You might think that a chin up requires mostly upper body strength. You do need to have a strong upper body. Pulling your own weight isn’t easy.
There are all sorts of variations on chin ups. And they all get easier to do if you develop a powerful core. Your abs, your lats, and your glutes need to not only be strong. They need to be trained in a way that makes it easier for you to translate that stability onto the bar.
Strength + stabilizing yourself + proper positioning = better chin ups.
Today you’ll get a few big moves that will help your stability and positioning – and killer abs, of course.
Why you need them: see that “hollow banana” shape my body is making? That’s the position that you’ll use on the bar. You can make this exercise easier or harder by how high or low you set your legs.
Stick them in your workout: try 3-4 sets of holding as long as you can without your lower back kicking in. For me, 20 to 30 seconds is plenty.
Watch the video above to get a full tutorial on this one. Then set your abs on fire.
Hanging Leg Raises
Why you need them: want to improve your chin ups? Spend time practicing perfect positioning at both the top and the bottom of the position. The photo above shows a flexed arm hang. It gives you more time holding the top of the chin up position, takes some pressure off your lower back, and helps you avoid stress to your shoulders if you tend to lose your position at the bottom while you crunch with your abs.
You can do leg raises with straight arms too. Both versions require the hollow body position we talked about – avoid arching your back during this exercise and maintain tension through your abs and back. The link above will demo the flexed arm version. Or watch this full tutorial for the straight arm version of a leg raise:
Make it easier by bending your knees. Make it harder by crunching with straight legs.
How many: try 3-4 sets of 10-15 reps as one of your ab exercises for the day.
Why you need them: for an amazing ab adventure, to learn to develop stiffness and control through your core, and as an easier alternative to the hanging leg raise.
Think about what a hanging leg raise looks like. Now take that position back down to the floor. That’s essentially the starting point of the deadbug. I used to think this move was easy and dumb until I actually did it correctly.
The most common mistake is bringing the knee too close to the chest.

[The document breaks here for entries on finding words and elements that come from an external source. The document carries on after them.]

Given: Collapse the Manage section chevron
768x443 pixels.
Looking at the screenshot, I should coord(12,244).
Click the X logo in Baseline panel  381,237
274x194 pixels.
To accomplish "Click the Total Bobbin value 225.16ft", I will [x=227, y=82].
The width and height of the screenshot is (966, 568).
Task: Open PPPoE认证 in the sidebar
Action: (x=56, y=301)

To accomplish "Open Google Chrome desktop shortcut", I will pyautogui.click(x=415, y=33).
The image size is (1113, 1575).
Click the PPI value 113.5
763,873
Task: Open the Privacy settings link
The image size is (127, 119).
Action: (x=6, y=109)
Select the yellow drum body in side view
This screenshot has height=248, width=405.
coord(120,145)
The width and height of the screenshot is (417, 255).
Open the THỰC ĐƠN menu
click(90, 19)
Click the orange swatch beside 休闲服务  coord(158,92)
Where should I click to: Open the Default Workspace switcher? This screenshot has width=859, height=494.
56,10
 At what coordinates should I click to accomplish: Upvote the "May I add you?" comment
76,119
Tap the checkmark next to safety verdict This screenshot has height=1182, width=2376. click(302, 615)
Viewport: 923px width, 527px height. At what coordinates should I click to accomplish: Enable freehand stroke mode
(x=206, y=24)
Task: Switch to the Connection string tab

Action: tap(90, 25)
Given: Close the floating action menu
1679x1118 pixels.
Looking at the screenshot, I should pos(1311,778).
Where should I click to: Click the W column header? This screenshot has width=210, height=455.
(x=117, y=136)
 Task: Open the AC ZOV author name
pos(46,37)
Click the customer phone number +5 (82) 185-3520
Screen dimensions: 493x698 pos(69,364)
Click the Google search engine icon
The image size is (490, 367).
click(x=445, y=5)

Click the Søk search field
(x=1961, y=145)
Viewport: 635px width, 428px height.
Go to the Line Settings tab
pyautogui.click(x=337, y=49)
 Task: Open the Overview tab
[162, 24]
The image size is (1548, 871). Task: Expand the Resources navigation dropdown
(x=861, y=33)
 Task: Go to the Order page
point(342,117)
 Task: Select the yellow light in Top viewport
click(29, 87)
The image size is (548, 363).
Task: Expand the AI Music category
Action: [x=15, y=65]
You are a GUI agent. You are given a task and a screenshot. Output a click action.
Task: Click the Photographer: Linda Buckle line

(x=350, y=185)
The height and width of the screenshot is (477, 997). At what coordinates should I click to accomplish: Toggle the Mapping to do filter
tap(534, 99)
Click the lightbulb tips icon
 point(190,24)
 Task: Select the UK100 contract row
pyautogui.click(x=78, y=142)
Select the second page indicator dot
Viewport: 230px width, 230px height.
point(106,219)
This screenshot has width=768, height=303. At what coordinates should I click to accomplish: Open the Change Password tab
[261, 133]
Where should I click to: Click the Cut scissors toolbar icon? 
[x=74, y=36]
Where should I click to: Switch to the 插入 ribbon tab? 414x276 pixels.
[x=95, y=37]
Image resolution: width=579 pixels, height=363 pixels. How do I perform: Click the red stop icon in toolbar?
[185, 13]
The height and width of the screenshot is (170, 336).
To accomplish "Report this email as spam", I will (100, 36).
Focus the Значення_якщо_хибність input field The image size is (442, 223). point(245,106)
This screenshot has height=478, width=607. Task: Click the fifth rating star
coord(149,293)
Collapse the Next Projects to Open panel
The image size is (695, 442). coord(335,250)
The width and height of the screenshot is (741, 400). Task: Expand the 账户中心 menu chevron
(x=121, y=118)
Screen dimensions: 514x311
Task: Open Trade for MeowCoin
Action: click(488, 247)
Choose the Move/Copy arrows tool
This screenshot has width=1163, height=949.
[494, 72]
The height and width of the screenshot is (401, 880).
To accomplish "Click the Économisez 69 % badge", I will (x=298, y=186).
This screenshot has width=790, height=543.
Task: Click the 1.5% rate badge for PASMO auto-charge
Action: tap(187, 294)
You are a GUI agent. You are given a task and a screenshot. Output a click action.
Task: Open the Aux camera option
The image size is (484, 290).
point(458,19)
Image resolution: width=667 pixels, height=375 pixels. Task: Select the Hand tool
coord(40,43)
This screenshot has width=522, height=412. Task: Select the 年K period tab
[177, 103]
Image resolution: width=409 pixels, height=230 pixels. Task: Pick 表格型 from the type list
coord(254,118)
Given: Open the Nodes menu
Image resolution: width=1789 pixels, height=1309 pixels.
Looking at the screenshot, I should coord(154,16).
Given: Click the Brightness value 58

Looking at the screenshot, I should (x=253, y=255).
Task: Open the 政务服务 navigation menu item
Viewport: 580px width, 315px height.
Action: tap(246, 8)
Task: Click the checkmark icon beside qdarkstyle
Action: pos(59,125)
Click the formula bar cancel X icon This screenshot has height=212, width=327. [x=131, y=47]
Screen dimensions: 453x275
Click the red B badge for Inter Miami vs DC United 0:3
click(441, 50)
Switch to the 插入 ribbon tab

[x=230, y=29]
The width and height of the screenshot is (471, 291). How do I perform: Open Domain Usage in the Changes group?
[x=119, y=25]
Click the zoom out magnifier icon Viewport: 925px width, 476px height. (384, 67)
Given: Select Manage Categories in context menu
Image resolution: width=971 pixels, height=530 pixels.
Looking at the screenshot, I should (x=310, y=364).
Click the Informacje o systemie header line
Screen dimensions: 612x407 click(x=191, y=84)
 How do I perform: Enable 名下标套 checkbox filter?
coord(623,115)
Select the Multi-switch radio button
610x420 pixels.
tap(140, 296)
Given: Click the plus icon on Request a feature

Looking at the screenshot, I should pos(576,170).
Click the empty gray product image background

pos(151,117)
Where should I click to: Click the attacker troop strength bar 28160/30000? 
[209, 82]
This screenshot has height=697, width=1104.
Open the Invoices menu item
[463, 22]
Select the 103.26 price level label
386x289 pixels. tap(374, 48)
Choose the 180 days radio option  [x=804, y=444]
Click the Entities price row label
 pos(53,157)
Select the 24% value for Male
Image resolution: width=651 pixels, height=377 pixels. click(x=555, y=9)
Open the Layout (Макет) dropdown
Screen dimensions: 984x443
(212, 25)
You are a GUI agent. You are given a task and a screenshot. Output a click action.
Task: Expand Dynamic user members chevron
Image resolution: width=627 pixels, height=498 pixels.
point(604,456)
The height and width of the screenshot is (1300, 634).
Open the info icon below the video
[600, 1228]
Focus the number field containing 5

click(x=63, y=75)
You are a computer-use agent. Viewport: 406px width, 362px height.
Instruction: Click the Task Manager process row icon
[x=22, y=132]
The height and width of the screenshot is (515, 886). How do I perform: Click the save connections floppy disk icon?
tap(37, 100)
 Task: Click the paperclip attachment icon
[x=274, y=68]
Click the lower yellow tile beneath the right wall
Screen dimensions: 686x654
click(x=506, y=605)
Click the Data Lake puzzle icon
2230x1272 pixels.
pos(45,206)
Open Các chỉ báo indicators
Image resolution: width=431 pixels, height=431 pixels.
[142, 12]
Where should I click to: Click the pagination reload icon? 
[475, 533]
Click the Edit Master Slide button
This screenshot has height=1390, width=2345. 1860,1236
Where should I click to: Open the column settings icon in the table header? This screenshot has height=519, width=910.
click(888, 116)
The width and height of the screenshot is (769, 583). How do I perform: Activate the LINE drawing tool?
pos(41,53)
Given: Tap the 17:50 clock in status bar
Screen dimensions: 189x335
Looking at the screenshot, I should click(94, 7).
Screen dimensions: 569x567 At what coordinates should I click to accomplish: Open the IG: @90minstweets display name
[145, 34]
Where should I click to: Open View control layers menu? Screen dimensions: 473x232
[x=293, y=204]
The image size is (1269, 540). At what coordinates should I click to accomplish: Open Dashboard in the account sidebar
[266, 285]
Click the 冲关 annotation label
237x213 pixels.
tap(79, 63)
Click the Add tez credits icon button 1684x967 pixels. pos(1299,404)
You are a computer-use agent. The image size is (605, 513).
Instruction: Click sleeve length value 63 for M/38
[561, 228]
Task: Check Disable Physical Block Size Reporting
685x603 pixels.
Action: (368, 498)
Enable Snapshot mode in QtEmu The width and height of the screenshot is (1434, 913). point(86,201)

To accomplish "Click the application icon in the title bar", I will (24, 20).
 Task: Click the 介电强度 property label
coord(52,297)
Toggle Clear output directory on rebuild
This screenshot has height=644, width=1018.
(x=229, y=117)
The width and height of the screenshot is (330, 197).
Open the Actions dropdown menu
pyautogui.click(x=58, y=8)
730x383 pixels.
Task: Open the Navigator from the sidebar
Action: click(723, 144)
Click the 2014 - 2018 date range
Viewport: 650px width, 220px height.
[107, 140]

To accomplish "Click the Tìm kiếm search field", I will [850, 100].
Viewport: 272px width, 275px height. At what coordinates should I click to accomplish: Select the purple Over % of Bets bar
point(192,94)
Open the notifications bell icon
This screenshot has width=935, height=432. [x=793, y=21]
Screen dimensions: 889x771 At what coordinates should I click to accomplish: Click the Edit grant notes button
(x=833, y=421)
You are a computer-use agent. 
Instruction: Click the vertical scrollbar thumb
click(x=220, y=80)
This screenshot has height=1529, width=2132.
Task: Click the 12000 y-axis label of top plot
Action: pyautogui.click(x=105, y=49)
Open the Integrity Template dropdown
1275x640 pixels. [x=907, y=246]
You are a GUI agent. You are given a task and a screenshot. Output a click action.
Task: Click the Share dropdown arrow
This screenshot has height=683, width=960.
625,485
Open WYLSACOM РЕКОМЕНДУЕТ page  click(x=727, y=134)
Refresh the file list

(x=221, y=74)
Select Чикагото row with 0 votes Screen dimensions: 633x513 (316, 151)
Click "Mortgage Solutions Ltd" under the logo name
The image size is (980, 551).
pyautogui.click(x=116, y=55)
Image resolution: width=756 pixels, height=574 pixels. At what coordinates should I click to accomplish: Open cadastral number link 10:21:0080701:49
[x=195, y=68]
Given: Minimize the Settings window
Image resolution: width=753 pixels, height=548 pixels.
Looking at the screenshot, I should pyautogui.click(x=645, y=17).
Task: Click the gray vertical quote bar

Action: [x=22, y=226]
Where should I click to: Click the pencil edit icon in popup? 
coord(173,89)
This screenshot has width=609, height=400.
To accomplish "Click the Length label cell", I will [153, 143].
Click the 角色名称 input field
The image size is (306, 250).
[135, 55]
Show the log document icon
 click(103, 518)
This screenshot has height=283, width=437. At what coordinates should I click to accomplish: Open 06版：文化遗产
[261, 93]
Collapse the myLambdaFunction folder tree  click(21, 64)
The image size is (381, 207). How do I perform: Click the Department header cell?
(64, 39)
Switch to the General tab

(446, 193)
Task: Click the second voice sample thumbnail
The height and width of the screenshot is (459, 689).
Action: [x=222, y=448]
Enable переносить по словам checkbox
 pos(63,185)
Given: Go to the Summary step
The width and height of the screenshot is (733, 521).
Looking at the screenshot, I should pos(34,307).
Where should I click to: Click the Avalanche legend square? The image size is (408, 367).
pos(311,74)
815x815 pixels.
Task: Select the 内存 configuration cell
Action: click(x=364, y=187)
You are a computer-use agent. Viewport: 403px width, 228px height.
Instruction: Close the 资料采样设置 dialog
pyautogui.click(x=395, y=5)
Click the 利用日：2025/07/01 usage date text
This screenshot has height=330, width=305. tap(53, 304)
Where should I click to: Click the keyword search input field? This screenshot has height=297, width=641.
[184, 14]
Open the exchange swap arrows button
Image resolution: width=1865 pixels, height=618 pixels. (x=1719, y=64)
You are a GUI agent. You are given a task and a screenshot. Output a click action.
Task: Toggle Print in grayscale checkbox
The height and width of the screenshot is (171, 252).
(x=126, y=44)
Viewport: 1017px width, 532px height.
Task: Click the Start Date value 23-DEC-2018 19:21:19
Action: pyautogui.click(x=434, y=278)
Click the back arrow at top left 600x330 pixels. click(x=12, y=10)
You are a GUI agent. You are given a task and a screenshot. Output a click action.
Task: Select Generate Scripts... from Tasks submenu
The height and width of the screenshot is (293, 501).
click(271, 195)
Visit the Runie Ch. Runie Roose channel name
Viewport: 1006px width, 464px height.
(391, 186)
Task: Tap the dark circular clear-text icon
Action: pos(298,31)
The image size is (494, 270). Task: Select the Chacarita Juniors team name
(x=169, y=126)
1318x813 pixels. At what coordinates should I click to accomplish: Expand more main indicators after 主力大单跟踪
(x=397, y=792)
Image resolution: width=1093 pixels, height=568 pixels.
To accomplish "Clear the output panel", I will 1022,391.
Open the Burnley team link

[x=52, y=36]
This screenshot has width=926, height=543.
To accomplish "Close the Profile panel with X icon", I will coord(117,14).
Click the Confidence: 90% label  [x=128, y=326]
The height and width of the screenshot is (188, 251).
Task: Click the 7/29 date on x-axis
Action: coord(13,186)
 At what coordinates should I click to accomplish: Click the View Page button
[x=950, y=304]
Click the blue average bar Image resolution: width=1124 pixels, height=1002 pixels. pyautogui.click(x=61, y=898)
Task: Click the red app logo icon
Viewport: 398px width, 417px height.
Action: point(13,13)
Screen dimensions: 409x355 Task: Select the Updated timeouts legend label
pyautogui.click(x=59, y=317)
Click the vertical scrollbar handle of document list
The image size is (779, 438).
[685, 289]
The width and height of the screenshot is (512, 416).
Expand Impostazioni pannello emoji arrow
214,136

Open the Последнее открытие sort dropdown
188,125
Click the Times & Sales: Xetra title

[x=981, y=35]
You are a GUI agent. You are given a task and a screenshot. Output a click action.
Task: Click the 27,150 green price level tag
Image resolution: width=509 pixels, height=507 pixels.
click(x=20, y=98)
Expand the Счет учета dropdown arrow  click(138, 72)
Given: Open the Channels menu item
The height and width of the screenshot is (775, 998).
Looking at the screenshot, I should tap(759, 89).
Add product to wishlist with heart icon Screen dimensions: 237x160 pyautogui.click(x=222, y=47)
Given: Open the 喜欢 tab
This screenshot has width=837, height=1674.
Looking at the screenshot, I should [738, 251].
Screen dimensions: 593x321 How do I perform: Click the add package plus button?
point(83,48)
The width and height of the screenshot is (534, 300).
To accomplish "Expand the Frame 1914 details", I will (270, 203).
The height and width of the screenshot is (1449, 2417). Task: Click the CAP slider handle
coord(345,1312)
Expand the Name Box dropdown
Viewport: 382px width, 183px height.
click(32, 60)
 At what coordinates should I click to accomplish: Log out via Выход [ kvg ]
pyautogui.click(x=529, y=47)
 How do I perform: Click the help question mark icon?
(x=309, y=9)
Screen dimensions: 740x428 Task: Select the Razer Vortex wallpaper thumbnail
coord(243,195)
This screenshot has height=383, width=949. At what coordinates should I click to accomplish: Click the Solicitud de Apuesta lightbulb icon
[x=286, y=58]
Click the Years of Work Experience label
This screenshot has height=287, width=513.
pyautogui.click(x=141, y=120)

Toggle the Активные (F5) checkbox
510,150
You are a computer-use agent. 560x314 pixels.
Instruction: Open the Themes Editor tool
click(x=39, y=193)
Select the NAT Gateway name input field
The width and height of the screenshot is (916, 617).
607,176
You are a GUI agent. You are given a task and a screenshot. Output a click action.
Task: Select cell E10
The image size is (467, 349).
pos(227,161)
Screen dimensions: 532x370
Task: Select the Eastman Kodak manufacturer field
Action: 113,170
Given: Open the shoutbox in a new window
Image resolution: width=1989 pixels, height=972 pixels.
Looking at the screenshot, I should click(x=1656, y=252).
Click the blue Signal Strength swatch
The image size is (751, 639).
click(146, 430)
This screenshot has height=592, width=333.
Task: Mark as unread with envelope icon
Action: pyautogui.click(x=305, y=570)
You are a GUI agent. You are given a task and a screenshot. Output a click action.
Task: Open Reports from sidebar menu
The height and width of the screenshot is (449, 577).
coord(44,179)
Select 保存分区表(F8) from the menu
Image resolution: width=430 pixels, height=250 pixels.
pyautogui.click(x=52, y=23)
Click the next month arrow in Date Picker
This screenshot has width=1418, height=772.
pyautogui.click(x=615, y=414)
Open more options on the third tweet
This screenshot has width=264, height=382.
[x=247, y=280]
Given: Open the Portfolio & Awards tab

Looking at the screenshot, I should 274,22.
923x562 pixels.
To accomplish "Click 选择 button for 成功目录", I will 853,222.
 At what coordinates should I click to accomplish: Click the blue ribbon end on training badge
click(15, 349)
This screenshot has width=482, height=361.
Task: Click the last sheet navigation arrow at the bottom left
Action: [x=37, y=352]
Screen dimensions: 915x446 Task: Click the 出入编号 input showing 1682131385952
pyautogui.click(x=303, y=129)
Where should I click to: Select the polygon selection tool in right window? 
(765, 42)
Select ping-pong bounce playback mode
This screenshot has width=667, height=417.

That lets your hip flexor do too much work and lets your abs off the hook. Instead, forcefully exhale your breath with every rep and make sure you feel your abs contract hard. Catch the demo above. And if you’re still not feeling your abs, it can help to try them with a band, as in the following demo.
As you can see, working your core stability translates to helping you do just about everything better – in and out of the gym.